Part of that is age and maturity, for sure.

But part of it, as we talked and thought about it, is totally our fault: We asked for Christmas lists. And all that does is focus a kid on the getting aspect, rather than the giving. It focuses them on THINGS rather than people, and is the slippery slope to the oft-disgusting over-commercialized Christmas so many of us despise.  (That wasn’t too strong, was it?)

This is the last year we make that mistake. As a matter of fact, we already have a plan for next year in which the kids practice giving AND budgets, and no lists will be given.

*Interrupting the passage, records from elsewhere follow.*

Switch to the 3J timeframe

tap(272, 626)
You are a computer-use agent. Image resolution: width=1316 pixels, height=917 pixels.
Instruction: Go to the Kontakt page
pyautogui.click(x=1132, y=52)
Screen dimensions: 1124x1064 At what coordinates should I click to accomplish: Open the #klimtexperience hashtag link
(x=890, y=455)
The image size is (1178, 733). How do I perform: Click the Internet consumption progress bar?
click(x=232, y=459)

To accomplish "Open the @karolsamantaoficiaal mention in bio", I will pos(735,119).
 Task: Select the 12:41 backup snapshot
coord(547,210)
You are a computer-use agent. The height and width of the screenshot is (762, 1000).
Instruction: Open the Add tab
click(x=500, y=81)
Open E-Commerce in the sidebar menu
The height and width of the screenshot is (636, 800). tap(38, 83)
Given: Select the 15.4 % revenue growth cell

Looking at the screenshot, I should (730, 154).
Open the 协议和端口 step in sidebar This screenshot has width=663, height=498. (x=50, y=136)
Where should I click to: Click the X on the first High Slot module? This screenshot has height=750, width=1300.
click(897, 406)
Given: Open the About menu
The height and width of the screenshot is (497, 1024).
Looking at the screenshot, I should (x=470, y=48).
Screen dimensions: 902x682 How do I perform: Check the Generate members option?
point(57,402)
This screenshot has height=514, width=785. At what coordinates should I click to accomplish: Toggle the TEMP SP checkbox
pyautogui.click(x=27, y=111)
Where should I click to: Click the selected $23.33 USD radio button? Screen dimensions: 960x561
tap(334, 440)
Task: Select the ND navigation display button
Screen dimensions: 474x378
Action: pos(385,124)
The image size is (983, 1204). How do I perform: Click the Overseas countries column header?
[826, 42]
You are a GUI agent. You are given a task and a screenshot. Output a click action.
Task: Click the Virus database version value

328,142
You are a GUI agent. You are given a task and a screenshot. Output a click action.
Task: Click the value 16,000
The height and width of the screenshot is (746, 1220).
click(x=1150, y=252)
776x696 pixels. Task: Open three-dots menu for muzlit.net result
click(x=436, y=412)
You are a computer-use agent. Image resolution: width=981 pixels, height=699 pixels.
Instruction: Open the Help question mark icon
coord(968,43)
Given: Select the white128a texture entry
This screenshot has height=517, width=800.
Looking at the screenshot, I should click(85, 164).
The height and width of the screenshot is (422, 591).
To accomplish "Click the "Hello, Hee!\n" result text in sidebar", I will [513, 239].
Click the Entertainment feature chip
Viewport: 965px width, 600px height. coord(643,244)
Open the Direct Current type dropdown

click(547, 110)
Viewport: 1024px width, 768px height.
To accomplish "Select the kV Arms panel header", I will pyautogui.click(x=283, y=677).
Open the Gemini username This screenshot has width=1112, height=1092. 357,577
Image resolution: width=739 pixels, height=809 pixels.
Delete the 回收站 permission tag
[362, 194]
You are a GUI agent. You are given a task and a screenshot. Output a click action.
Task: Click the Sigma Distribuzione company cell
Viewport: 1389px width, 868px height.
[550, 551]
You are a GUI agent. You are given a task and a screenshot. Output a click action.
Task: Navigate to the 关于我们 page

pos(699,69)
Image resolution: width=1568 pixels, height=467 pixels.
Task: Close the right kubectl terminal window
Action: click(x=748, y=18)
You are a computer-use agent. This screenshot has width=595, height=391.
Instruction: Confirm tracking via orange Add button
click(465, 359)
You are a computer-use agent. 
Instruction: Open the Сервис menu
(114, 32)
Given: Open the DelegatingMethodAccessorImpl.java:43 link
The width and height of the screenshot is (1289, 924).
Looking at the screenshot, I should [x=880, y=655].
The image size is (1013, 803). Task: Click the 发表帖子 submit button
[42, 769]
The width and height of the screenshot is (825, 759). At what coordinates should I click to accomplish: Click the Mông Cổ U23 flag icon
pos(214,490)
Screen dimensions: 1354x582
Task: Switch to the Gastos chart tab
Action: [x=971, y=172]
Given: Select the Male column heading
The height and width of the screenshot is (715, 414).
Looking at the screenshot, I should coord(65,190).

How about you? How’s the lead-up to Christmas been for your family? Any chances you’d made for next year?

 

The warm-up to Christmas this year has been more strained than any other year to this point. In previous years, it’s been a struggle financially, even though we keep Christmas modest on purpose anyway (because that’s not the point of Christmas!). No, this year it’s more attitude than anything. One of the kids, despite Christmas…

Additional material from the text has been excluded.